The guidance directs the DHS to prepare for the transition to new post-quantum cryptography standards when available from NIST in line with the quantum computing roadmap. The guidance will result in an inventory of all DHS cryptographic systems and data types, a broader understanding of the risk across the enterprise, and plans for the transition to post-quantum cryptography.

While quantum computing promises unprecedented speed and power in computing, it also poses new risks.  As the technology advances over the next decade, it is expected to break some encryption methods that are widely used to protect customer data, complete business transactions, and secure communications. The new guidance from the DHS will help organizations prepare for the transition to post-quantum cryptography by identifying, prioritizing, and protecting potentially vulnerable data, algorithms, protocols, and systems.

“Quantum computing will be a scientific breakthrough.  It is also expected to pose new data privacy and cybersecurity risks,” Alejandro N. Mayorkas, secretary of Homeland Security, said in a media statement.  “Now is the time for organizations to assess and mitigate their related risk exposure.  As we continue responding to urgent cyber challenges, we must also stay ahead of the curve by focusing on strategic, long-term goals. This new roadmap will help protect our critical infrastructure and increase cybersecurity resilience across the country.”

Quantum computing adopts a fundamentally different approach to computation compared with the kinds of calculations that are usually done on laptops, workstations, and mainframes. While quantum computing will not replace regular computing devices, it will leverage the principles of quantum physics to solve specific, very complex problems of statistical nature that are difficult for current computers.

Quantum information science (QIS) is an interdisciplinary field that studies the impacts of quantum physics properties on information science.

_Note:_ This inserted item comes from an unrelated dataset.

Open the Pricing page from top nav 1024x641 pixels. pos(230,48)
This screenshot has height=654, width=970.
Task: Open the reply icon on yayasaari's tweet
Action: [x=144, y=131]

Those properties can increase computational power and speed significantly over classical computers, provide precision measurements, enhance sensing capabilities, and increase the accuracy of position, navigation, and timing services.

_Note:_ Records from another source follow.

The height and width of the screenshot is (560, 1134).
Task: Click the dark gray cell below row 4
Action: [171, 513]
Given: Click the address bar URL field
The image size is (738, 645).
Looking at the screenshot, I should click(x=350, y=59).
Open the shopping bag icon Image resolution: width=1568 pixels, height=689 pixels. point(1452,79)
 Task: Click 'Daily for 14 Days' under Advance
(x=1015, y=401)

Of these, the increase in computational capability is the most pressing issue as it threatens the security of asymmetric cryptography or cryptography that uses public-private keys. This will be decrypted by quantum computing and is ubiquitous throughout the Department, the remainder of the federal government, state, local, tribal, and territorial governments, and the U.S. critical infrastructure sectors.

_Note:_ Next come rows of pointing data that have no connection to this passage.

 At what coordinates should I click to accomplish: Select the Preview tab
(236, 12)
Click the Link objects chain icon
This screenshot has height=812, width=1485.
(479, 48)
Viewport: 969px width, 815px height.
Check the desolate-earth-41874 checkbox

Companies whose business depends on decades of data must be on high alert about the cybersecurity issues that quantum computing raises, analyst firm McKinsey warns in a report. “At the very least, the topic should be at the top of the chief information officer’s agenda, and business leaders need to be confident that their companies have a plan for making a safe transition from current cryptography to quantum cryptography,” it added.

Earlier this year, Secretary Mayorkas outlined his vision for cybersecurity resilience and identified the transition to post-quantum encryption as a priority.  DHS also issued internal policy guidance to drive the Department’s preparedness efforts and is conducting a macro-level analysis to inform the government’s action and ensure a smooth and equitable transition.

As the U.S. administration continues to grapple with advancing technologies, the Office of Science and Technology Policy (OSTP) issued on Tuesday a notice of request for information (RFI) that requests input from all interested parties on the development of a national strategic plan for advanced manufacturing. The agency has sought responses online by Dec. 17, 2021.

On behalf of the National Science and Technology Council (NSTC), Committee on Technology, Subcommittee on Advanced Manufacturing, the OSTP is seeking inputs from the public, on ways to improve government coordination, and on long-term guidance for federal programs and activities in support of U.S. manufacturing competitiveness, according to a notice on the Federal Register.